See what the Lord says about Pharaoh. Pharaoh will think, ‘The Israelites are wandering around the land in confusion, hemmed in by the desert.” Yes, Pharaoh will see and Pharaoh will reason – wrongly! Why? “I will harden Pharaoh’s heart, and he will pursue them.” (v.4a) All it needs is for the Lord to whisper in Pharaoh ear, ‘Why don’t you go after them,’ and the pride in his heart will rise up and he will steel himself against all that he knows has happened recently and will go after them.

If we have never put to death the old self-centred sinful nature in us when we came to Christ, we will always be vulnerable to the temptations that the Lord allows to come through the enemy. The path is quite clear: we surrender our lives to the Lord – and that means totally – and so we crucify and put to death the old sin nature (Rom 6:11,12) because it has already been crucified and put to death; we’ve just go to believe it and act accordingly and make that an act of will that brings our experience in line with God’s will. Until we do we will be vulnerable to the attacks of temptation.

The Lord knows Pharaoh is still full of pride and so He is going to deal with him: “I will gain glory for myself through Pharaoh and all his army, and the Egyptians will know that I am the LORD.” (v.4b) God is going to create a miracle to enable Israel to leave Egypt but that miracle is not there for Pharaoh and so it will be the means of his death, but that is of his own choosing.  So the Lord has laid out his strategy to Moses and so we read quite simply, “So the Israelites did this.” (v.4c) At the moment they don’t realise the significance of what they are doing. We’ll see in the next meditation their agitation when they realise what is happening but for the moment they are at peace – which is more than can be said for Pharaoh: “When the king of Egypt was told that the people had fled, Pharaoh and his officials changed their minds about them and said, “What have we done? We have let the Israelites go and have lost their services!” So he had his chariot made ready and took his army with him.” (v.5,6)

Here they go!  It’s just as the Lord said it would be – not because He made them do it, but simply because He knew that that’s what their sinful, foolish hearts would do.  Pharaoh, you really don’t want to do this! Oh yes, I do, I’ve had it up to here with these Israelites; now I’m going to sort them once and for all! You really don’t want to do this! Oh yes I do! Here in today’s world is the man who starts letting his eyes stray from his wife to other women. You really don’t want to do that! Oh yes I do. Oh you foolish man! Have you never read, “Do not be deceived: God cannot be mocked. A man reaps what he sows. The one who sows to please his sinful nature, from that nature will reap destruction.” (Gal 6:7,8) Be warned!  Whatever the sin, the same is true. You won’t get away with it. Step back, step away from it while you can and before it’s too late!

22. Guidance

Lessons from Israel: No.22 : God of Guidance

Ex 13:21,22 By day the LORD went ahead of them in a pillar of cloud to guide them on their way and by night in a pillar of fire to give them light, so that they could travel by day or night. 22Neither the pillar of cloud by day nor the pillar of fire by night left its place in front of the people

I suspect a thought that might run through anyone’s mind, when considering responding to the Lord’s call, might be, “How will I know how to do this? How will I find the way?” or something akin to those questions. The answer will always be the same: “I will be with you.” (Ex 3:12) and “I will help you speak and will teach you what to say.” (Ex 4:12) The former answer indicates that the Lord’s presence will always be with us and the latter answer declares that He will be with us to help us.  After Sinai Moses was again worrying about how to lead this people and again the Lord tells him, “My Presence will go with you.” (Ex 33:14).

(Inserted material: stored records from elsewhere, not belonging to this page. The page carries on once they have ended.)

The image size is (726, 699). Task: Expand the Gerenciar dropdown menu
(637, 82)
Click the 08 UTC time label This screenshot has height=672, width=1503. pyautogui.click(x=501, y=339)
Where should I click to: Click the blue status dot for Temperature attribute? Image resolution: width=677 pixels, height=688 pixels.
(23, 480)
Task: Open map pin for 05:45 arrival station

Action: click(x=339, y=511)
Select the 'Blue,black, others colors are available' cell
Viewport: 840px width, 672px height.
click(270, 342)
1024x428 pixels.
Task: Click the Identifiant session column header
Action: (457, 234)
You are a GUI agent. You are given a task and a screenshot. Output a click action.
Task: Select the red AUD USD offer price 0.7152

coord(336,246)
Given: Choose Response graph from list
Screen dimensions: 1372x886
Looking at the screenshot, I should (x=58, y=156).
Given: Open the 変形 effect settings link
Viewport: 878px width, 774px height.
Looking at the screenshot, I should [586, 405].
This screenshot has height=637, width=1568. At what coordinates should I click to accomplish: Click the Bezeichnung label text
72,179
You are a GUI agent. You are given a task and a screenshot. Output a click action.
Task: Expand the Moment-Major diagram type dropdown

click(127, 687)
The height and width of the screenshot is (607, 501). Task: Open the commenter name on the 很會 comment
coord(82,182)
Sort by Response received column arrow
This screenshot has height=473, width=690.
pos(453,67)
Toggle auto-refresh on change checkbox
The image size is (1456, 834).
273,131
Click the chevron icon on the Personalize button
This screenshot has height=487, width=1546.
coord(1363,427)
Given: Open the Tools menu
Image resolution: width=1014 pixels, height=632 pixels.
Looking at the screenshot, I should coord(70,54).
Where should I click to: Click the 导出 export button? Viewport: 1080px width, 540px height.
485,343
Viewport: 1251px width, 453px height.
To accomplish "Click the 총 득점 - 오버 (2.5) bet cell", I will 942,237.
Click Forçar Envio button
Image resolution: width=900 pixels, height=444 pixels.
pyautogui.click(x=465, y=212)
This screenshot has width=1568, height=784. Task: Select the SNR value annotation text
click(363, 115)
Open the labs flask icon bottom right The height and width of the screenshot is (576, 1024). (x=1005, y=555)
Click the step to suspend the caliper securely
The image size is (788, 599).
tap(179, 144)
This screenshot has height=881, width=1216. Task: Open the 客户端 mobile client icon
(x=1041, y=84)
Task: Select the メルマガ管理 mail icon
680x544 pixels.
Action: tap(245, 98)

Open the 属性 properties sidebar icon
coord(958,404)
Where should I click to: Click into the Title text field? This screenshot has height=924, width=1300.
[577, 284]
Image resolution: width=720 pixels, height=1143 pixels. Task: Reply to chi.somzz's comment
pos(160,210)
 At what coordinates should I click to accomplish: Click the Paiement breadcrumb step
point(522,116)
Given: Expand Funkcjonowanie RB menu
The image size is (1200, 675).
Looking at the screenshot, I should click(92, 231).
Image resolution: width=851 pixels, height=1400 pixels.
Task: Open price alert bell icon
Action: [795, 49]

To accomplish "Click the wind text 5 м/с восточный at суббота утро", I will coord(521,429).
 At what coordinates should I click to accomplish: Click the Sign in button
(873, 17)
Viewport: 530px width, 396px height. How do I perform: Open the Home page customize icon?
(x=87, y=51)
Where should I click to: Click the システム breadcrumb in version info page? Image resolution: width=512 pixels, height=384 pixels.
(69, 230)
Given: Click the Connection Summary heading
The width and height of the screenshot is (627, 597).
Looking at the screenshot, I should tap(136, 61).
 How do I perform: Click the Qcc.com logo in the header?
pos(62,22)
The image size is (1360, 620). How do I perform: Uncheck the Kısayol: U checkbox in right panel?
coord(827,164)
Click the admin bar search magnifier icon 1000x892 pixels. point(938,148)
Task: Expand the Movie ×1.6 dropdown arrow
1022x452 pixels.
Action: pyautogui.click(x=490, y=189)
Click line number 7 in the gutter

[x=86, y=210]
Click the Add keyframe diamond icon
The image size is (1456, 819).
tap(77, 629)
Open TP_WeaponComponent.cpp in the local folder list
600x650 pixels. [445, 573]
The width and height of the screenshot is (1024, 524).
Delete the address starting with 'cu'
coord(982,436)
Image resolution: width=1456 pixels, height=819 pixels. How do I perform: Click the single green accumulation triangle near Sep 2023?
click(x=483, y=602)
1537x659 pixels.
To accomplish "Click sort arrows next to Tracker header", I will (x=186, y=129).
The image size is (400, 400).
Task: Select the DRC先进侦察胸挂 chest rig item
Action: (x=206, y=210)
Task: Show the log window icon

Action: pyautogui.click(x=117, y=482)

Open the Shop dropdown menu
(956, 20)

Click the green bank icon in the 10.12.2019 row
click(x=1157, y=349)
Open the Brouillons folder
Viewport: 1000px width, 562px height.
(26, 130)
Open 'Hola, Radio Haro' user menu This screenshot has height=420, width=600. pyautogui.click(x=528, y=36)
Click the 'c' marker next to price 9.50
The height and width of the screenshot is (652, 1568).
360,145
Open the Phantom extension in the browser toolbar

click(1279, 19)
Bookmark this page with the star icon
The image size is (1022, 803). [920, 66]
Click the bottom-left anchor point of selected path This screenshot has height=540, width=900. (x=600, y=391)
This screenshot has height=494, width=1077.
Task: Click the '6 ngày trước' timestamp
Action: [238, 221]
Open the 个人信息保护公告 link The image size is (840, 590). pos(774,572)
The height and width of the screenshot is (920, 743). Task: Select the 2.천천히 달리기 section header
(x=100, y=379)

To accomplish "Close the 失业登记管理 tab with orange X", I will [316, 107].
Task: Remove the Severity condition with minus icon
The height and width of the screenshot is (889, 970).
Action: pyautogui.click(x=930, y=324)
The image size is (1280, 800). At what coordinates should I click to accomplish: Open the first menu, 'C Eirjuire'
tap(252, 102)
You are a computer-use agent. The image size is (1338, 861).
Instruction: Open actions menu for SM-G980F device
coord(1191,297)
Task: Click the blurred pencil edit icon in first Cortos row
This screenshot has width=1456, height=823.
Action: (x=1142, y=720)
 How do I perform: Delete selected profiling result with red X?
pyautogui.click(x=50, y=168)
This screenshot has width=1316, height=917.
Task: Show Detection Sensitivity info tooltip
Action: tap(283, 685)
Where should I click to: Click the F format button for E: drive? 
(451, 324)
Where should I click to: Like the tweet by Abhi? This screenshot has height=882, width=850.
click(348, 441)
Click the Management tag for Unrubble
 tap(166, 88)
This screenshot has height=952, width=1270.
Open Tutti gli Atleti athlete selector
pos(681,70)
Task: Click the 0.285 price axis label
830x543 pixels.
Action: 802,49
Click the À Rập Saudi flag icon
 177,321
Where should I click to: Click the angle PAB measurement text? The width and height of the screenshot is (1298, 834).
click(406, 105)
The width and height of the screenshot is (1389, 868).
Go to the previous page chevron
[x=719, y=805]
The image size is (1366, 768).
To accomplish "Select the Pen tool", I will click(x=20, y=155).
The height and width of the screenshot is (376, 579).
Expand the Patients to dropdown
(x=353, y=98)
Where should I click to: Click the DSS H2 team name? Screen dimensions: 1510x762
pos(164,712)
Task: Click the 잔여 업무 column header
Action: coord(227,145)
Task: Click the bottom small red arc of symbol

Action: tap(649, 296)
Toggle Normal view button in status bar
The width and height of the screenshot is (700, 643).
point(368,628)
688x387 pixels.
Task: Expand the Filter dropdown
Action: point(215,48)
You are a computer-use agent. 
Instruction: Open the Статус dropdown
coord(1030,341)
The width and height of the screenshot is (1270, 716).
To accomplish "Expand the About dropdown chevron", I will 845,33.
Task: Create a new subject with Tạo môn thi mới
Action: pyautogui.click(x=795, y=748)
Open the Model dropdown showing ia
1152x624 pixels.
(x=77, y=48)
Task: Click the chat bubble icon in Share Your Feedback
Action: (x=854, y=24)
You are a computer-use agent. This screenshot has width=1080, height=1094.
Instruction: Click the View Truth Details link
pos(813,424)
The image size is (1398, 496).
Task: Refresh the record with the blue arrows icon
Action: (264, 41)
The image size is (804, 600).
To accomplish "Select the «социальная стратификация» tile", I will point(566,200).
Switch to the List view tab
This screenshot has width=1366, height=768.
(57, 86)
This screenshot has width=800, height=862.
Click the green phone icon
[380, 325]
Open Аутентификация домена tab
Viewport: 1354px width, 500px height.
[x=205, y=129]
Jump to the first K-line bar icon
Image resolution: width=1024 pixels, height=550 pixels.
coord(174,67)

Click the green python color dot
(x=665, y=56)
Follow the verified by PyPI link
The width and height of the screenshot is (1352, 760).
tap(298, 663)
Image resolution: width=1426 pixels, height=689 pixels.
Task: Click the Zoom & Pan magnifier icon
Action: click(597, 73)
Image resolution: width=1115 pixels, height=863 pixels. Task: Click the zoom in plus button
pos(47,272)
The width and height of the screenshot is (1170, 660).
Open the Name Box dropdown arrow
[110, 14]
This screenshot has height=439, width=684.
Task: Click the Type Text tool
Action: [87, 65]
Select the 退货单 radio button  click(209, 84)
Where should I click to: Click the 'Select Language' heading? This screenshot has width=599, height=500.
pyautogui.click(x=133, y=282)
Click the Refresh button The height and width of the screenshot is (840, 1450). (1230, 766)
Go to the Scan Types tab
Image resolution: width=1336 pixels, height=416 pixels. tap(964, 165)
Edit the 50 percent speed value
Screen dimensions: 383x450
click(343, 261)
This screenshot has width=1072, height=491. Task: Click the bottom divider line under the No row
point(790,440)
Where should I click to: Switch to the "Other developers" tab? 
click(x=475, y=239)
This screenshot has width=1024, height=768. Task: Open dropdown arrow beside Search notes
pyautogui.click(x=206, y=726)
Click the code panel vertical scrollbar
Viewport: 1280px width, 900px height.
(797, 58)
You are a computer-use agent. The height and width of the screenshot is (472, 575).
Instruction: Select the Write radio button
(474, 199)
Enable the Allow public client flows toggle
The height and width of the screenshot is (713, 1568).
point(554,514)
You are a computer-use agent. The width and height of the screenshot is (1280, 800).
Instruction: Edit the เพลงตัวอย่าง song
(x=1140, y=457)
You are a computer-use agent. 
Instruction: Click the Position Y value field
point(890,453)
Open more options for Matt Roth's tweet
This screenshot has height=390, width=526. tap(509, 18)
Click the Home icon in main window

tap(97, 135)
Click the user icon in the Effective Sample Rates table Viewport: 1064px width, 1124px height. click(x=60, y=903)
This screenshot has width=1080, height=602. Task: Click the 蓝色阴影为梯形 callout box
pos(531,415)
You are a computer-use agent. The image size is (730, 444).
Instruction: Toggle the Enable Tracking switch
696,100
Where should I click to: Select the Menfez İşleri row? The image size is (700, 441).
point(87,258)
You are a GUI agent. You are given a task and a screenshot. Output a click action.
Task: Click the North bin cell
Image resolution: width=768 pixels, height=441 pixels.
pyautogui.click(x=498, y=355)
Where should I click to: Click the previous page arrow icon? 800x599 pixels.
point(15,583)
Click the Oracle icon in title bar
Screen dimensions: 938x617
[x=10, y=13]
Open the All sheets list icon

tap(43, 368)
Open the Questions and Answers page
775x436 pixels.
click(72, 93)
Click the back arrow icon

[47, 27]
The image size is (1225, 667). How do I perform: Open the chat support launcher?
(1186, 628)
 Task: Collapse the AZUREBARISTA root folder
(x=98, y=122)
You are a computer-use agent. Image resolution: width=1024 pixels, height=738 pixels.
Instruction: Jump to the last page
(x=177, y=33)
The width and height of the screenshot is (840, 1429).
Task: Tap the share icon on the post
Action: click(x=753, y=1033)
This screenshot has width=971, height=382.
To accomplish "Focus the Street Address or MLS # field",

A great deal is written about divine guidance but ultimately it all boils down to the truth that the Lord is with us and it is His presence that will guide us. Yes, we may consider how He speaks to us – e.g. through His word, during prayer, through prophecy, through preaching, through a gentle prompting, through other people etc. – but each of these is simply a way that the Lord who is WITH US will communicate.

Perhaps we take for granted the Christmas story and hardly note when Matthew notes after the angel in a dream has spoken to Joseph about Jesus, All this took place to fulfill what the Lord had said through the prophet: “The virgin will be with child and will give birth to a son, and they will call him Immanuel”–which means, “God with us.” (Mt 1:22,23) which of course was a reference to that original prophecy in Isaiah 7:14 where the Lord again declared He would be with them. In each of these cases we are stating something that most of us who are Christians take for granted and give little thought to – that God is with us.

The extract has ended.